Thursday, August 18

Pediatric Pain Clinics Help Children Deal With Chronic Pain

One and a half billion people around the world suffer from chronic pain, but an alarming trend is that more and more of them are children. In the United States alone, the number of children who were admitted to a hospital due to chronic pain grew by over 830% in just six years. The good news is that pediatric pain rehabilitation centers, like the one at Boston Children’s Hospital, are helping kids find peace with their pain.

According to the Boston Globe, there are now more than 30 pediatric pain centers in the United States, which all help children manage pain. They offer treatments and services like acupuncture, biofeedback training, sleep specialists, and exercise facilities. Boston Children’s Hospital is the first to offer a day-treatment program.

Among children ages seven to 18, 8% live with frequent abdominal pain, 14% with back pain, 4% with musculoskeletal pain, and one in five reports suffering from weekly headaches.

“Boston Children’s Hospital has led the way in terms of starting the first day-treatment program, but such programs are becoming more of a trend because they’re so badly needed,” Dr. Lonnie Zeltzer told The Boston Globe. She is the director of the children’s pain and comfort care program at Mattel Children’s Hospital UCLA.

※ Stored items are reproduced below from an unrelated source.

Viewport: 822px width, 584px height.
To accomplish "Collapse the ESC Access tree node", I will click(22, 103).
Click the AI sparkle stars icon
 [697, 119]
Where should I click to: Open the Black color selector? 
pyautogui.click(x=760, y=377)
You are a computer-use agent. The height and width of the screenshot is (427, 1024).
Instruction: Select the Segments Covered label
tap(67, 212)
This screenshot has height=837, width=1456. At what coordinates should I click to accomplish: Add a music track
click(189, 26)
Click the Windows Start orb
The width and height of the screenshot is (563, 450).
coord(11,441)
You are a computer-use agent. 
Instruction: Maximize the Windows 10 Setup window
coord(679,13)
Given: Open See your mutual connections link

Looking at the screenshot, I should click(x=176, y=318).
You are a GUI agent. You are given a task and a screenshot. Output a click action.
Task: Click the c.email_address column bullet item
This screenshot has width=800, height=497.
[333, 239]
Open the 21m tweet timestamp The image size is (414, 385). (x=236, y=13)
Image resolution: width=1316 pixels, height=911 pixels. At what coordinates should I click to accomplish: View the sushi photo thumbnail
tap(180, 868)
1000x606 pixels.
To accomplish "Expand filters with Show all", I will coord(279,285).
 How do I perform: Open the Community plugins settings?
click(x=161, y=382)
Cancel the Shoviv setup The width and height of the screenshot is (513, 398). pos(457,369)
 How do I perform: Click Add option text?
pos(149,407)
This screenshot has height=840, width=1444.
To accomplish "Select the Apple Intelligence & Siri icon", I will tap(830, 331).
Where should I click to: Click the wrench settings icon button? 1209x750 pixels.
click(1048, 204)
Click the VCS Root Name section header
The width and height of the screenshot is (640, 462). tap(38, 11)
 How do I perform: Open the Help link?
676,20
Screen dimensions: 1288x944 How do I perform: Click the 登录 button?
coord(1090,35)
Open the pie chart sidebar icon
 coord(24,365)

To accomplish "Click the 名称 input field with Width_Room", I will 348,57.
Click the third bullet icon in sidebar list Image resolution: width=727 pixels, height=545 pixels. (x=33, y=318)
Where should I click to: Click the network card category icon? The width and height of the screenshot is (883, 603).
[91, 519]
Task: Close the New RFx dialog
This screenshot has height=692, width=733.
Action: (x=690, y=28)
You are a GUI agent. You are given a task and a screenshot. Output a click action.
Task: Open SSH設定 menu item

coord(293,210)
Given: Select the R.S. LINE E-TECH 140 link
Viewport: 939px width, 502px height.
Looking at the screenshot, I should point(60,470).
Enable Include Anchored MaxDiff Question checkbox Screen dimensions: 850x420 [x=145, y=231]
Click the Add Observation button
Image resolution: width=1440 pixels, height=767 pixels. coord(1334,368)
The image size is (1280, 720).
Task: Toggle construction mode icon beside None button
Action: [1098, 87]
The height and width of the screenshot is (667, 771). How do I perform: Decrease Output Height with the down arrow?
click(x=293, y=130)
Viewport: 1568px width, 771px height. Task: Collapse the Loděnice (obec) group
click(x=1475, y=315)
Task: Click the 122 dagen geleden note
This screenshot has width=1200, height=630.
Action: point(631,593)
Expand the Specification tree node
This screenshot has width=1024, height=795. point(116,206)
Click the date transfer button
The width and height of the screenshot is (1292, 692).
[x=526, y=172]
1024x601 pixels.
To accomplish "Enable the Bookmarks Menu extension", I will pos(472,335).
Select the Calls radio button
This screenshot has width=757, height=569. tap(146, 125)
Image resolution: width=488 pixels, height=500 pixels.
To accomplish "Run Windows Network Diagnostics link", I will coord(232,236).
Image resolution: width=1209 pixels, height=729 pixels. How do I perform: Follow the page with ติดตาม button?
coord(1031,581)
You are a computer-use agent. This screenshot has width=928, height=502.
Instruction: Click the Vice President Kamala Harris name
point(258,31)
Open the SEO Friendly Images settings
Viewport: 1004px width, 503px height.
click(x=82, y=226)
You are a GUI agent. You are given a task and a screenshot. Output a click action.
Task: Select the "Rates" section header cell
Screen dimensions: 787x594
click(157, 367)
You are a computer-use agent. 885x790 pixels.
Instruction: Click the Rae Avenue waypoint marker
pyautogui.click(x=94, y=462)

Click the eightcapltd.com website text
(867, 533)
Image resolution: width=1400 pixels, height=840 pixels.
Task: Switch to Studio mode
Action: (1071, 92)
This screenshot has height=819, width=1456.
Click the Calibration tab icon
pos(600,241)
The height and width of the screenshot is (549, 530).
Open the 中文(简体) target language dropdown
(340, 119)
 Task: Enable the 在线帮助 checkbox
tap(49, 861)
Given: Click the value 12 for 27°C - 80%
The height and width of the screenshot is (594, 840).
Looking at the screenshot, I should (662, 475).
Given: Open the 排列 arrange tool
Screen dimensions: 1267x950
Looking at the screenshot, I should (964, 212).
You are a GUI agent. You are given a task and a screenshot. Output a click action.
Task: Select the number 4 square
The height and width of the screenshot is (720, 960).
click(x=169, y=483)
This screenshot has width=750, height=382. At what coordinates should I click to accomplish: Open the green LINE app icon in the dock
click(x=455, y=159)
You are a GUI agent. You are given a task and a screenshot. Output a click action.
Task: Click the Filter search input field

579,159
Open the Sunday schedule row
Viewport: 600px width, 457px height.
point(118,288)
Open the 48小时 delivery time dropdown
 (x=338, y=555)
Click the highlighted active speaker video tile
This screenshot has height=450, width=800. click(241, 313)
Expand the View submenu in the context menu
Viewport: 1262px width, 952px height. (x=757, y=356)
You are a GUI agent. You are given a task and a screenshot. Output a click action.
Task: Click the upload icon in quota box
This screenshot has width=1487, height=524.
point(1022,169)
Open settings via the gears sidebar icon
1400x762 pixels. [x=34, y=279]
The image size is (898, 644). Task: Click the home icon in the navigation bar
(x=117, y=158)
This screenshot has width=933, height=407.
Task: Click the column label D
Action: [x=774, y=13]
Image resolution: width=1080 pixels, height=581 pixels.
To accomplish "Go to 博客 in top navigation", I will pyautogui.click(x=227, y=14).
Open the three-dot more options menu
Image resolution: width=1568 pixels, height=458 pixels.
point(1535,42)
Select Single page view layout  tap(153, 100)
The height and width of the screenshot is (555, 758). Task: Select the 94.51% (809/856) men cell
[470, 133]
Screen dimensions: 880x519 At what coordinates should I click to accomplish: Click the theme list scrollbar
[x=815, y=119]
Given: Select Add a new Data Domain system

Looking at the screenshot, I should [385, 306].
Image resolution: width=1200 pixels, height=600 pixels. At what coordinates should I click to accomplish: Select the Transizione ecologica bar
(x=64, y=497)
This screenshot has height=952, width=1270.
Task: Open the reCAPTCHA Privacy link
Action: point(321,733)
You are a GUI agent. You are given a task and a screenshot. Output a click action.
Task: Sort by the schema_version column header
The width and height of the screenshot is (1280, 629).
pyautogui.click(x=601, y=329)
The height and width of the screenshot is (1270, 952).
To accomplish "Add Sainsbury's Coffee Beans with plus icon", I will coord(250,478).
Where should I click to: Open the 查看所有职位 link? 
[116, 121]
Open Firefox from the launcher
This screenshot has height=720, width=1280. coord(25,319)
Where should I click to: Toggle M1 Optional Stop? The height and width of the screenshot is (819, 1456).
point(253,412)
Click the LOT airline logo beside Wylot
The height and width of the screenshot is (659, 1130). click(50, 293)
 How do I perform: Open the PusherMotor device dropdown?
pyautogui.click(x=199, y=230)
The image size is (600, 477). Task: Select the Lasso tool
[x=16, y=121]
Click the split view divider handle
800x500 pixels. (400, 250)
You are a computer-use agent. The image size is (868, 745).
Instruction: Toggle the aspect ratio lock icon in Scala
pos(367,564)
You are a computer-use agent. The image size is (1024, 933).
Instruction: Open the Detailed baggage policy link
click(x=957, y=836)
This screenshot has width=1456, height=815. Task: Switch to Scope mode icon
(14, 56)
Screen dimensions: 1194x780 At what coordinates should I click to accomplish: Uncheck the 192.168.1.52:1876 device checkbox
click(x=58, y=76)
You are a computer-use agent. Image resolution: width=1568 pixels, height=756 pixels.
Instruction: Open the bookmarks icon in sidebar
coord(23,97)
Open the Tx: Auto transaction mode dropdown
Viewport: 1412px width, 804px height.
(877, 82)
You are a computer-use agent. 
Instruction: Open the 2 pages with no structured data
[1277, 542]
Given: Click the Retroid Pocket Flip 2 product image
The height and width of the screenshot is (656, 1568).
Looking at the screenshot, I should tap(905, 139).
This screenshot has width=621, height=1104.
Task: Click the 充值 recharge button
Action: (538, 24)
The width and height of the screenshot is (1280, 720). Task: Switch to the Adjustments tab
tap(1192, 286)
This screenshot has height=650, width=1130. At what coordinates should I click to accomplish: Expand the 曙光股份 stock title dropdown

Treatments at the Mayo Family Pediatric Pain Rehabilitation Center in Waltham combine the expertise of a psychologist, an occupational therapist, a physical therapist, and a physician to help the children deal with and manage their pain.

The goal is not to cure the pain, but to equip the children with effective methods of coping with it, like chewing gum, talking with a friend, or squeezing putty. The centers also help kids to be able to deal with common occurrences like getting bumped into in a hallway, to help them prepare to return to a normal lifestyle.

The center costs about $2,700 per day, but that’s a drop in the bucket compared to the overall cost of chronic pain; according to the Institute of Medicine, medical treatment and lost productivity due to chronic pain amounts to about $600 billion per year.